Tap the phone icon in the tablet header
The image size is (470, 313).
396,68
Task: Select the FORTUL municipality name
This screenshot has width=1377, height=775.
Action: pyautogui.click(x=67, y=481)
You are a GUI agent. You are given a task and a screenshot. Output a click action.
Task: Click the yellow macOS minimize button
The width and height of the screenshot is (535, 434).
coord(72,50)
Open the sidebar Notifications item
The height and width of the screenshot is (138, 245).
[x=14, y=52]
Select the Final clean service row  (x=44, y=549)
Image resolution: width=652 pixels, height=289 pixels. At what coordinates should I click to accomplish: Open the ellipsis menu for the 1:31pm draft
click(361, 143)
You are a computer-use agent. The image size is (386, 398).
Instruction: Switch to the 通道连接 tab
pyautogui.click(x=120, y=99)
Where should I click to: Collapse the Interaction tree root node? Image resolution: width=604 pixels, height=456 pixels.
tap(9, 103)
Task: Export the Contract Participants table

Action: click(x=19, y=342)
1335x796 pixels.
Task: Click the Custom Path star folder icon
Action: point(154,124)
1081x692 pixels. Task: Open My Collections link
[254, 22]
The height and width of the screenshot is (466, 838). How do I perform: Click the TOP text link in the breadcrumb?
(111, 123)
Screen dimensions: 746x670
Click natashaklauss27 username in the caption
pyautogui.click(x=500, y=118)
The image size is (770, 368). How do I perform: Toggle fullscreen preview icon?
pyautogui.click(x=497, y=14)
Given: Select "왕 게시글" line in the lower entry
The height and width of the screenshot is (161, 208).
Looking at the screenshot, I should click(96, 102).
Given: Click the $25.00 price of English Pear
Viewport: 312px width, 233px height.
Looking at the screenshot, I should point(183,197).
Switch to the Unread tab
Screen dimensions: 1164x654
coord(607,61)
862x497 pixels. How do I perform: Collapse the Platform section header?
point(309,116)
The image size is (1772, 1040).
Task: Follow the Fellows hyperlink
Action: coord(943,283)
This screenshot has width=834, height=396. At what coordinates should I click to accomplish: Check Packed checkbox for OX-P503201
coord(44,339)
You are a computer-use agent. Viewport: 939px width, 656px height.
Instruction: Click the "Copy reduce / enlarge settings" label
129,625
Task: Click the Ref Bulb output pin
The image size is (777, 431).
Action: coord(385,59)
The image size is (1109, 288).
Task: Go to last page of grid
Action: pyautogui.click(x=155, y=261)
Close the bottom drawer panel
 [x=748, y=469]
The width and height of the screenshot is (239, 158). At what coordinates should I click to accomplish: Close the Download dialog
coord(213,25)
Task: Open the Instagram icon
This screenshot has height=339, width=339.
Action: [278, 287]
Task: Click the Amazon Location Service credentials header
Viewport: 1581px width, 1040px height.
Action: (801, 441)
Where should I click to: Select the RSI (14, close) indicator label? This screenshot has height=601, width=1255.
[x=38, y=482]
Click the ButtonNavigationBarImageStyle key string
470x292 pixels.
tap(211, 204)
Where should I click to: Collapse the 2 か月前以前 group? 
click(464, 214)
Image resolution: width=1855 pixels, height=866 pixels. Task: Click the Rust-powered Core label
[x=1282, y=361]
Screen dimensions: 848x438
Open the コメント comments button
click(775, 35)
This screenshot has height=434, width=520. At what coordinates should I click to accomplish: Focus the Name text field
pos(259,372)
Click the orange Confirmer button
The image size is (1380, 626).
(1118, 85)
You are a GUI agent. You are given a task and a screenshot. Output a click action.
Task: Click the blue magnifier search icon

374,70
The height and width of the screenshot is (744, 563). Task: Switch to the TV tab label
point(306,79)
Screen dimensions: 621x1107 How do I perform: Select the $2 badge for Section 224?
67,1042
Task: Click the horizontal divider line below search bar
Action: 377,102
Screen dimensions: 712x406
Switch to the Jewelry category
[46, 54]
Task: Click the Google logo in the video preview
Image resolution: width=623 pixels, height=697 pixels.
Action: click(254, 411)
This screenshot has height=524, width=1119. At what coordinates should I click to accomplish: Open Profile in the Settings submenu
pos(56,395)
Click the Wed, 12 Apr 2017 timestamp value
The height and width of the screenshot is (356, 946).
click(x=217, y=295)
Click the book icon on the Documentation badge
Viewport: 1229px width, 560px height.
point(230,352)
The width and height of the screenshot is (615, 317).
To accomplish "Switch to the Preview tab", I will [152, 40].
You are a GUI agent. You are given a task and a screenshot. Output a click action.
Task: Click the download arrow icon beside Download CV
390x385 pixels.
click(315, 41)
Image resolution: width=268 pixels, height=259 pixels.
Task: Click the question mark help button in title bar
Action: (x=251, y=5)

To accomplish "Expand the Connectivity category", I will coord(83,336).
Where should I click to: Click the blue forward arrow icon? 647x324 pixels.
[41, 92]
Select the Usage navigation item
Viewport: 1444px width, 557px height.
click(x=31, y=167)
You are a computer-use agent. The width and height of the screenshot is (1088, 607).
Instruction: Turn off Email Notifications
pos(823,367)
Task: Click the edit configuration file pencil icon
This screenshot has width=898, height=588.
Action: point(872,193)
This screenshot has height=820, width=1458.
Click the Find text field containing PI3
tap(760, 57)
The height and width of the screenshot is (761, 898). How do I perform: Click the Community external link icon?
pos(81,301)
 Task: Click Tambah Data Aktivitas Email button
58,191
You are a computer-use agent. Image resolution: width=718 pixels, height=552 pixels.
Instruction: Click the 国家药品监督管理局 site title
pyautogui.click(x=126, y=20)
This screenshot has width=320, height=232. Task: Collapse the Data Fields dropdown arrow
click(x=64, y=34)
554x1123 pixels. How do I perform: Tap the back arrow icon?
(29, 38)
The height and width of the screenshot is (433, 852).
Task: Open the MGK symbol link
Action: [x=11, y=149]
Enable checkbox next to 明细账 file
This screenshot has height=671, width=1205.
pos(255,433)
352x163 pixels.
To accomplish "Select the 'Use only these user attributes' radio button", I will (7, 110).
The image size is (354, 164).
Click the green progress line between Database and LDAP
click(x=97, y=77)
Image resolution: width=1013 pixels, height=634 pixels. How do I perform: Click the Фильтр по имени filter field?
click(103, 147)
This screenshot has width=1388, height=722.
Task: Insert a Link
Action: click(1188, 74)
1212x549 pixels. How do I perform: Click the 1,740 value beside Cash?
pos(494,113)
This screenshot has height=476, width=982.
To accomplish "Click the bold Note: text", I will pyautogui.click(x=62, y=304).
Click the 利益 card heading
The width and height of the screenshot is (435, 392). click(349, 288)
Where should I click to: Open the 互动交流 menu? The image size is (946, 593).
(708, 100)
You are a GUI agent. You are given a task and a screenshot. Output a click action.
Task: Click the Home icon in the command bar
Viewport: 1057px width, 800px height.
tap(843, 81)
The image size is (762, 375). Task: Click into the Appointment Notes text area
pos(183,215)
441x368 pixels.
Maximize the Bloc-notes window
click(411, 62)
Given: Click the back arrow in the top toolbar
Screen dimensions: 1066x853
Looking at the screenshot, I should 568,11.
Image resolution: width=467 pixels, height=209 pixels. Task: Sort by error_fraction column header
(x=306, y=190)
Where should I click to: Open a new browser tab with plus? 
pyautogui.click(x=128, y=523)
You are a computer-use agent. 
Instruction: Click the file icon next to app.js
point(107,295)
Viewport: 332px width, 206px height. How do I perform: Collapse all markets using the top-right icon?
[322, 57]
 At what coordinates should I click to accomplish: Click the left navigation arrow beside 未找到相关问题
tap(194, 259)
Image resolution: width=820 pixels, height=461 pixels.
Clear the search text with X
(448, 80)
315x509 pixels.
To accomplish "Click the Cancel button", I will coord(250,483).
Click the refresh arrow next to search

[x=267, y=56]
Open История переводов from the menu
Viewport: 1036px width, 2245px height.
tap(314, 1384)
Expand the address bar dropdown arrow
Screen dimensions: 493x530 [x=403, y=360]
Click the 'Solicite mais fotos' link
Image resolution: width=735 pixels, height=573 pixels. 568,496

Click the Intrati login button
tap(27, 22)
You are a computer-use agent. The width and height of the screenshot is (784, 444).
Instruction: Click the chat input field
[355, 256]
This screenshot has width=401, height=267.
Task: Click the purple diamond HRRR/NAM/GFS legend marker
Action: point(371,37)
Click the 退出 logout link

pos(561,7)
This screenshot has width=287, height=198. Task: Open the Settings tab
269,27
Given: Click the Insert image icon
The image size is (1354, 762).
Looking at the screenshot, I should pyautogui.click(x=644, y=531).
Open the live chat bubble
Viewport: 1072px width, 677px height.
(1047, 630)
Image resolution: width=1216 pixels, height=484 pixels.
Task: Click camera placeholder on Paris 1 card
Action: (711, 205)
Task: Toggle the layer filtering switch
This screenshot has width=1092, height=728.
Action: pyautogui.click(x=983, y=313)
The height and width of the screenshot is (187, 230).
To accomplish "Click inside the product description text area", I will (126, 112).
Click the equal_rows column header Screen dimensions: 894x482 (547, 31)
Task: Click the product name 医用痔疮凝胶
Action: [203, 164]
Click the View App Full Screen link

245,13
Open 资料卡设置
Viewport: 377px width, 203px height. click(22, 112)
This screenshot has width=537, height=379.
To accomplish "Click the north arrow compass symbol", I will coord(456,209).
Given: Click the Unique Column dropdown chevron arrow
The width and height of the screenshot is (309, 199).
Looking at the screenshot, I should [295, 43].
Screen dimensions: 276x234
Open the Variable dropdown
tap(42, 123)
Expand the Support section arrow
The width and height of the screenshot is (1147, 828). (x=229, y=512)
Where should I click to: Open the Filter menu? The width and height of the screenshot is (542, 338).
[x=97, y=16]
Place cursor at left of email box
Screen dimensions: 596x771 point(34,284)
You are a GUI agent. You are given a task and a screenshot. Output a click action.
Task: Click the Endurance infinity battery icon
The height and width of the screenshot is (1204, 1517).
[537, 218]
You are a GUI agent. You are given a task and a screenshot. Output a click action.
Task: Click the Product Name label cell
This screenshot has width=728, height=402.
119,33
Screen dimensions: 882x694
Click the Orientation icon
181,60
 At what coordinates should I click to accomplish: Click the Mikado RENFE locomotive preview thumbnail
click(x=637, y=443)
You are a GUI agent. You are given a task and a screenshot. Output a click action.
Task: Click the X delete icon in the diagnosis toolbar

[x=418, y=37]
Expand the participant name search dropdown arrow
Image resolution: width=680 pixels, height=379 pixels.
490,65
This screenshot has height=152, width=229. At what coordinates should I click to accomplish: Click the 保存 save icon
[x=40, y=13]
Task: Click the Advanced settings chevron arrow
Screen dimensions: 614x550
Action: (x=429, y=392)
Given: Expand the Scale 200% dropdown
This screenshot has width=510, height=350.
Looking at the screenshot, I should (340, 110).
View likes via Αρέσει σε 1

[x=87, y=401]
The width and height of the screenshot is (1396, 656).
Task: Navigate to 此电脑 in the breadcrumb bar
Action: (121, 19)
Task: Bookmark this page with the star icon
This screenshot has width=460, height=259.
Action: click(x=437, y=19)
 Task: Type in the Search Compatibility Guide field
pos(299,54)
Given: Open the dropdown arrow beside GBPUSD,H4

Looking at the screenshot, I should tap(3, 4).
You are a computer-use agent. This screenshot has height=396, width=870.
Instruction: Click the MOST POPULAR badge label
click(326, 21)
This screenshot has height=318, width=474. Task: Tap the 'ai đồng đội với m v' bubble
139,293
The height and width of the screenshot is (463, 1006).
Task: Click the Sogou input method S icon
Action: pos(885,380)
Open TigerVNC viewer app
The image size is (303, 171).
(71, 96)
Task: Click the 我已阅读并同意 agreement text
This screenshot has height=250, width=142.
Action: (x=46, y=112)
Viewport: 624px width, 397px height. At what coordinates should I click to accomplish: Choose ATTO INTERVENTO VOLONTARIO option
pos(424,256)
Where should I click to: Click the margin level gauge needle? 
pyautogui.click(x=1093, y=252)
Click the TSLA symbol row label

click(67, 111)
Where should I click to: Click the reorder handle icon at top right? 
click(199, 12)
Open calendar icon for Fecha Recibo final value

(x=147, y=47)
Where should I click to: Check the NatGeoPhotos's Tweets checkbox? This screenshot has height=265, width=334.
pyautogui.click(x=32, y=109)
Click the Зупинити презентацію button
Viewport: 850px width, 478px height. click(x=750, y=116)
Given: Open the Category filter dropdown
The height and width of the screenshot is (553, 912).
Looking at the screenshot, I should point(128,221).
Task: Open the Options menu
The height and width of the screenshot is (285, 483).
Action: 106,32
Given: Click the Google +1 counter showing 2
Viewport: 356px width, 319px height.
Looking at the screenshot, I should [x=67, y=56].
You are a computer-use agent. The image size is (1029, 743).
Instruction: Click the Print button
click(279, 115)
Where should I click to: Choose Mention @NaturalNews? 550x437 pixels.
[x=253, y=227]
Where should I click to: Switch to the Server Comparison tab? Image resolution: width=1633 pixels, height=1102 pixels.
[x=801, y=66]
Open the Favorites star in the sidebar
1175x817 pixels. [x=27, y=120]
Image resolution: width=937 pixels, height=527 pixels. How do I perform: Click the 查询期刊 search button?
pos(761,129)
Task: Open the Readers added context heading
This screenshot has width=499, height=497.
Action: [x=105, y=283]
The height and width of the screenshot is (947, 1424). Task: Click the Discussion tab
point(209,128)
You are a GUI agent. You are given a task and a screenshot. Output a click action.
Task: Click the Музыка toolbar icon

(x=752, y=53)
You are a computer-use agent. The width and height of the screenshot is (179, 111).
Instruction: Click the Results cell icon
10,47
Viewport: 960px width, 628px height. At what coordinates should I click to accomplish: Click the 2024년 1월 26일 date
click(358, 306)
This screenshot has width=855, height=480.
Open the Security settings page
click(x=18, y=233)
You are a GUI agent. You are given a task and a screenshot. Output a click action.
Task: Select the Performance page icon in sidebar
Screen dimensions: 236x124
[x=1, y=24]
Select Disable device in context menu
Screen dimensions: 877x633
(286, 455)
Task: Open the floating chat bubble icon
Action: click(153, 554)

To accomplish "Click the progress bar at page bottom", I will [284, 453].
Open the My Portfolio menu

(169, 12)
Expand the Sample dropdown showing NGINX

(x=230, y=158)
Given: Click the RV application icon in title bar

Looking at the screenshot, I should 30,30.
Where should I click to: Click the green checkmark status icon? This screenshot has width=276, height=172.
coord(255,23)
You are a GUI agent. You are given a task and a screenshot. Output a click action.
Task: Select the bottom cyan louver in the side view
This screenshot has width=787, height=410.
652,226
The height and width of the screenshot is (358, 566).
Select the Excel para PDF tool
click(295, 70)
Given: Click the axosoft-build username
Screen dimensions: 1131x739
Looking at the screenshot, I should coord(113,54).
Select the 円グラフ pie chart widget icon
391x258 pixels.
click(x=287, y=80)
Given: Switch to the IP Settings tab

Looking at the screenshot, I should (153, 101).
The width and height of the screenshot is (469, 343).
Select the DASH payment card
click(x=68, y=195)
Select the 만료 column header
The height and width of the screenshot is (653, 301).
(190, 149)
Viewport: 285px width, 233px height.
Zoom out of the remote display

> Problem requirements: Present each line from the listing that holds the string "will".

> Answer space:
To accomplish "Switch to the Preview tab", I will [152, 40].
To accomplish "Expand the Connectivity category", I will coord(83,336).
To accomplish "Select the 'Use only these user attributes' radio button", I will (7, 110).
To accomplish "Click the bold Note: text", I will pyautogui.click(x=62, y=304).
To accomplish "Click the Cancel button", I will coord(250,483).
To accomplish "Click inside the product description text area", I will (126, 112).
To accomplish "Click the north arrow compass symbol", I will coord(456,209).
To accomplish "Click the progress bar at page bottom", I will [284, 453].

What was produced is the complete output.